Back in Tengchow after their fearful months in exile, the Luces became even more preoccupied with young Harry and began educating him in the home (like most other missionary families) at the age of three. By the time he was five he was already writing simple letters (almost certainly with his mother’s help) to his frequently absent father (“I will be glad when you get home…. I think the new testament better than the old”) and copying out prayers in his notebooks. The unsurprising ubiquity of religion in the home and the community shaped the child’s early life. Just as young American children in other places might imitate baseball players or cowboys, Harry mimicked the clergy, who were almost the only adult males he knew. Listening to sermons was one of the most eagerly anticipated activities in mission communities; and at the age of four Harry began delivering his own impromptu sermons occasionally while standing on a barrel in front of his house, no doubt borrowing from those he had heard in church.
24

Young Harry was soon joined by two sisters, Emmavail, born in 1900 (just weeks before the family fled to Korea), and Elisabeth, born in
1904. Five years later the last of the Luce children, Sheldon, was born.
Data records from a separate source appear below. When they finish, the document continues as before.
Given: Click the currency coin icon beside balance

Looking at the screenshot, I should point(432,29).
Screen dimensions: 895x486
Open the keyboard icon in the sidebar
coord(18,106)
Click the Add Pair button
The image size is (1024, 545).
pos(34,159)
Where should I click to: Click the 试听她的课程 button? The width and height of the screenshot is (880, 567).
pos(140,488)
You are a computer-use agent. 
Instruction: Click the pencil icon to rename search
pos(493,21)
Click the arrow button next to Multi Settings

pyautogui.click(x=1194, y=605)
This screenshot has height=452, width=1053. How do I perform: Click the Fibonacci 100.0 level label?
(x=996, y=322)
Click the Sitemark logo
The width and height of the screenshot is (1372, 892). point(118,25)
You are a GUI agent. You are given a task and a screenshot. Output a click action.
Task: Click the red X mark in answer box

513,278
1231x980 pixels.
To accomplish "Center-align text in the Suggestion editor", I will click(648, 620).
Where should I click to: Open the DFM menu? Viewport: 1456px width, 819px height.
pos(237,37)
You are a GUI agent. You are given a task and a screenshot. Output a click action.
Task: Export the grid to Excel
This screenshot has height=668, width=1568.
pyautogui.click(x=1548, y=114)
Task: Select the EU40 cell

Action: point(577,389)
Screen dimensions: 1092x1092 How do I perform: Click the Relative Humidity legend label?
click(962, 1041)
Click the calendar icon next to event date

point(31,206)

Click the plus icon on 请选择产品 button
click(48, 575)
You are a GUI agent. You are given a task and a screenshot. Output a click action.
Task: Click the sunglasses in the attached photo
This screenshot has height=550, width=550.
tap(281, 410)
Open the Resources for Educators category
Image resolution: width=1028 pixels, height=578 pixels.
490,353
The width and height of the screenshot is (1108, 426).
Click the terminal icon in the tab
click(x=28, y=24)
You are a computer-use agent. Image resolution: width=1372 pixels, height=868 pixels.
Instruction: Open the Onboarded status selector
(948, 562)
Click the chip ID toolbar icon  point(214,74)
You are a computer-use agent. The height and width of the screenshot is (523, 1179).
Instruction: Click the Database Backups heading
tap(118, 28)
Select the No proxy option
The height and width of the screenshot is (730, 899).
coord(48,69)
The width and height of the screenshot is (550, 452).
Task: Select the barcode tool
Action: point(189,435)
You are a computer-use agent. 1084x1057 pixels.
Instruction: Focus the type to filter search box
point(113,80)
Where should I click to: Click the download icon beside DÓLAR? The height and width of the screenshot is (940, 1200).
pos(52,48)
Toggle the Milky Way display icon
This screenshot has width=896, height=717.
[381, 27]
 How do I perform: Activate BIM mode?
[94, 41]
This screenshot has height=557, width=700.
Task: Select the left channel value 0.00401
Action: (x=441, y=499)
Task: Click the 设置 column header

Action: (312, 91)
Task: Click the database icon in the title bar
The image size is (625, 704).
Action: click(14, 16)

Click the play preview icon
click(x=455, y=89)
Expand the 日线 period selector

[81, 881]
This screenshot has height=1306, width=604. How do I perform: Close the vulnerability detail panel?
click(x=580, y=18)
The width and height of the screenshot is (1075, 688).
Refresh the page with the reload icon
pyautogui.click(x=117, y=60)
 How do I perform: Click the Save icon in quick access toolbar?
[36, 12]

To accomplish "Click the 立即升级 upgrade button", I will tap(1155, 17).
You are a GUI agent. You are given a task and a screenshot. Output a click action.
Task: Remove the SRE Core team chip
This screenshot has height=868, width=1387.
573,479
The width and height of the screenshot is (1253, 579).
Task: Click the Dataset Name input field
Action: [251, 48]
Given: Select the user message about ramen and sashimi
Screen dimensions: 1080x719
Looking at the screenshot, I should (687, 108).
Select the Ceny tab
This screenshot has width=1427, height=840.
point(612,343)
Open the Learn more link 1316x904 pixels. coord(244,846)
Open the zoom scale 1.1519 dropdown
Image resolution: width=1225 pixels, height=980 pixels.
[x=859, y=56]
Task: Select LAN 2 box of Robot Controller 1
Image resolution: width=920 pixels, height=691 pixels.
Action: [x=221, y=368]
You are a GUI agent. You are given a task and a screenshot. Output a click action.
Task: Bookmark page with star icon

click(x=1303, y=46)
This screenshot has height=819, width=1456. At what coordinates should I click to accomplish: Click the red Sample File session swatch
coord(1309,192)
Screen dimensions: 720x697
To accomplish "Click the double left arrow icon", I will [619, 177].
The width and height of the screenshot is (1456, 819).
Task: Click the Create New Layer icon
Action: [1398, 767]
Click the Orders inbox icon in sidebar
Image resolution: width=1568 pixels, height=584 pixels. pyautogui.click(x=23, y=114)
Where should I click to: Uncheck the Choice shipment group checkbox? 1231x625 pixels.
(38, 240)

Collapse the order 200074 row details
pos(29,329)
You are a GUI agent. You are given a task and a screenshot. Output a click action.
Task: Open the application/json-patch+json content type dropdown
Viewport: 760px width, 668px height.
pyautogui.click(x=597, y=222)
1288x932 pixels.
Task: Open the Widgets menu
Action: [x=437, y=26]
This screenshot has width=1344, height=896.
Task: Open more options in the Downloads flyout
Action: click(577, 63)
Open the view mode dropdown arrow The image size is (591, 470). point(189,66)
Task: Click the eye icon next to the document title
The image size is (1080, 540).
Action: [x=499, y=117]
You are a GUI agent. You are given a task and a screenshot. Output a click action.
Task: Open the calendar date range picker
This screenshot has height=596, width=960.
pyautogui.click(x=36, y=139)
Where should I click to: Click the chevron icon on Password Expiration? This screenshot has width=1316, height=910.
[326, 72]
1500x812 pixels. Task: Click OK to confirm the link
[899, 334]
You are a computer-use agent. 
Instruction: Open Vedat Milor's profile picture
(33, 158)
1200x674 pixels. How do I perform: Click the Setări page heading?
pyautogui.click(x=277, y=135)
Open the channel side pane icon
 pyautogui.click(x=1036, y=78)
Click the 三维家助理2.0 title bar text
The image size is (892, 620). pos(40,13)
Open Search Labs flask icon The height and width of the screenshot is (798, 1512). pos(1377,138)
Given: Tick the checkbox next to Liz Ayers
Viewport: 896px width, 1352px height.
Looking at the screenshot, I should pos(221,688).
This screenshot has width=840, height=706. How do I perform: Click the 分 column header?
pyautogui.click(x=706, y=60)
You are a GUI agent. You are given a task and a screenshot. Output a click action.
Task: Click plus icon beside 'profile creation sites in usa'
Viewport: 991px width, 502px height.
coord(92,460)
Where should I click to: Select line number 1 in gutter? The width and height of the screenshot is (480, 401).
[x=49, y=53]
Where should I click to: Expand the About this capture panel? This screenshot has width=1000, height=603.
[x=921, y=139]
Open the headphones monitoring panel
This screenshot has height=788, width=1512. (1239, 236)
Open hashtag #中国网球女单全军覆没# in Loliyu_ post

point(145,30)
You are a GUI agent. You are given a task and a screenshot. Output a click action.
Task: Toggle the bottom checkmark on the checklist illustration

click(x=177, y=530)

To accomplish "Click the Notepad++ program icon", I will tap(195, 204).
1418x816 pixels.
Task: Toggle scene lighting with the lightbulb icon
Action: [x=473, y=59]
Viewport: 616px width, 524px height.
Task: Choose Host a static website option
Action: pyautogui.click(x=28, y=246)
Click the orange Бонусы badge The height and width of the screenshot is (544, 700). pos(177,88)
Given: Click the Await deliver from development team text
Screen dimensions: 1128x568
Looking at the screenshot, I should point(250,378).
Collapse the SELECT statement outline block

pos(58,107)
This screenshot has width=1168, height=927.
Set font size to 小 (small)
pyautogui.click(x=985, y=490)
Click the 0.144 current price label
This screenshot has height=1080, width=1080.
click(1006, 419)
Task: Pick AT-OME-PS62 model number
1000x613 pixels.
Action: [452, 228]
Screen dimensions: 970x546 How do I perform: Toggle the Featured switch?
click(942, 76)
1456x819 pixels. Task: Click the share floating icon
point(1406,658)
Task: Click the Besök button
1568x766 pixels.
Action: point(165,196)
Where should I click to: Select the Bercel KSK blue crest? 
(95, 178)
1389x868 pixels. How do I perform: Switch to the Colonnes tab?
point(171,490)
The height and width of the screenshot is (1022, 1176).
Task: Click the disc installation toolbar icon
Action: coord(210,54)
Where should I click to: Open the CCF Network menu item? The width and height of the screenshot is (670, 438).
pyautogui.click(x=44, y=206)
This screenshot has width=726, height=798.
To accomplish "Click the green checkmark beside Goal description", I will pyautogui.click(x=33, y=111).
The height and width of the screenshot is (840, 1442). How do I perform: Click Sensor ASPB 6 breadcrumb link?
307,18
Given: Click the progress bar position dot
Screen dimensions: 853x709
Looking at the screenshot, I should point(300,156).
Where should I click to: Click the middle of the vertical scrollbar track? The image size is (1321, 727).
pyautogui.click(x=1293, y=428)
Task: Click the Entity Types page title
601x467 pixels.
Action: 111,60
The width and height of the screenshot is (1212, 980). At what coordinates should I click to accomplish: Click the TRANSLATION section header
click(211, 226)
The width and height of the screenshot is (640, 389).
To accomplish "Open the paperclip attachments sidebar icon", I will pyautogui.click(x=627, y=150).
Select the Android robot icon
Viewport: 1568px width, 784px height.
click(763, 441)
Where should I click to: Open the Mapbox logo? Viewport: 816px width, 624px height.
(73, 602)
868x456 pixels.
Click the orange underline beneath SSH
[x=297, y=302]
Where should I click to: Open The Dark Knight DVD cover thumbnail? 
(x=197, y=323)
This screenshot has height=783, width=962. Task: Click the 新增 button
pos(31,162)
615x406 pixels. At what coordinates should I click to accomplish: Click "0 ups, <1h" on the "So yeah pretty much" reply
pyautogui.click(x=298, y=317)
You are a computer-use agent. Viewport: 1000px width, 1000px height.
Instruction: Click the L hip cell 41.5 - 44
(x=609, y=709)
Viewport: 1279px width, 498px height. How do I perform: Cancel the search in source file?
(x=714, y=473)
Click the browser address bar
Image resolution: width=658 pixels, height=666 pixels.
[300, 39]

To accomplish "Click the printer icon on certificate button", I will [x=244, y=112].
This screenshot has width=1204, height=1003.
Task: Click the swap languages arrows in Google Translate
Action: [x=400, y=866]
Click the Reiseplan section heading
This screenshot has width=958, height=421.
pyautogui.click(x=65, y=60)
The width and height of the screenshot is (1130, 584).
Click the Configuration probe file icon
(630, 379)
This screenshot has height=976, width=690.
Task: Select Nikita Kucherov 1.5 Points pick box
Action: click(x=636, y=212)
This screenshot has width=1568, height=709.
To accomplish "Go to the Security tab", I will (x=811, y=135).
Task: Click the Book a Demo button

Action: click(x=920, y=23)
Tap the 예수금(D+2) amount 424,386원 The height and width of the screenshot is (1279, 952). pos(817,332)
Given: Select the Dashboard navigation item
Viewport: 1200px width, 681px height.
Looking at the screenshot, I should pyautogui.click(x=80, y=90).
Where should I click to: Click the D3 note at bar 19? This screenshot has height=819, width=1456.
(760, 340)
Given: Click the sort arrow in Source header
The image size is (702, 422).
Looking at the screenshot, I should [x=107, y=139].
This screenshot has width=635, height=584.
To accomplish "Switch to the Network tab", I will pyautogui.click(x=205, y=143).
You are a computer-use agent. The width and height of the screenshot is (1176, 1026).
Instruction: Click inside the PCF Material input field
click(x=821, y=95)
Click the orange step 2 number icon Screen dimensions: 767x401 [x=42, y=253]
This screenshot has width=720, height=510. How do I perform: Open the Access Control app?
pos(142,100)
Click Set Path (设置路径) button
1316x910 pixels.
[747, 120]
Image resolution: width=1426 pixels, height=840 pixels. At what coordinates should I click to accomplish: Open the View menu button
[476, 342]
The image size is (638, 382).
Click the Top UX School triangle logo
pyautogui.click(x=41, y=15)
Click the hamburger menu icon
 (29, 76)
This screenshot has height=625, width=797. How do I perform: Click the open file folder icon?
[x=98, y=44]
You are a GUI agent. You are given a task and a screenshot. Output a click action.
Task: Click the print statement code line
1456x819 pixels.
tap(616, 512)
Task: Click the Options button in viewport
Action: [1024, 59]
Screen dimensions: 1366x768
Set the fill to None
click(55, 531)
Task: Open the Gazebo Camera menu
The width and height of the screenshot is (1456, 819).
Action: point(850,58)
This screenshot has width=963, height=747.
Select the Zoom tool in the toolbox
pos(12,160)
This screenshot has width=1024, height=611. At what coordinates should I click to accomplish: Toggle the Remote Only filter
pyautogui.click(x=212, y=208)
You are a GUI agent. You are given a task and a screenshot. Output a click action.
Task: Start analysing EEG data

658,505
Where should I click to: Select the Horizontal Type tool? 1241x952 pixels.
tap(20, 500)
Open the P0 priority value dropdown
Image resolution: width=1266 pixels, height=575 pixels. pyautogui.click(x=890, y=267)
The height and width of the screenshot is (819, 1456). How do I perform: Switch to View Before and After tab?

Harry, however, remained the center of the family’s world. He was the eldest child and (until he was eleven and away at school) the only boy. His father was often away, and during his absences, young Harry was the only male in a family of women, and the consistent focus of their attention.
25

To a notable degree, family life in the missionary compound resembled that of middle-class Victorian America or England. When the family moved in 1904 to Wei Hsien, where the college built a more substantial but still relatively modest walled compound, the Luces lived in makeshift quarters—as they had in Tengchow—until they were finally able to move into a new, comfortable two-story house (financed for them by a patron in the United States) with broad, sloping roofs and wide verandas. They filled it with Western furniture, decorative items, and household goods—including the white damask tablecoths and napkins they invariably used for their meals and for the lavish afternoon teas Elisabeth liked to prepare. Their income was small but vastly greater than that of all but a few Chinese, so they were able to afford a substantial staff of servants—at times as many as six—who relieved both the children and their mother of household chores. Instead they spent their time in lessons. Elisabeth was their first teacher, and she continued to involve herself closely with the children’s education until they went away to school. After a time, however, the Luces hired a severe German governess, a reflection of the turn-of-the-century conviction that German scholarship was the best in the world. Young Harry, who thought governesses were inappropriate for boys, rebelled, and so his mother took over much of his instruction again. When not engaged in lessons, the children prayed and studied the Bible with their parents, or gathered to hear their mother read to them from her growing library of English poetry and fiction.
26

Despite the exotic surroundings it was an extraordinarily insular life. Outside the compound were the fetid villages and devastated landscapes of a desperately poor region. Harry’s sister Elisabeth later recalled being able to look out her second-story window, over the walls (on the tops of which broken glass had been carefully scattered to discourage intruders), at a barren landscape stretching as far as she could see. Virtually all the trees had been cut down for firewood or building supplies. Only in the cemeteries—sacred places where trees could not be touched—was it possible to see any greenery. Inside the compound were the neatly
tended homes and gardens of a middle-class Anglo-American community. There were even rows of trees, many of them planted and lovingly tended by the senior Harry Luce. The Luce children found friends among the sons and daughters of the other missionaries. There were about a dozen boys roughly the same age as Harry, with whom he often played tennis (on the college’s one clay court) and other games.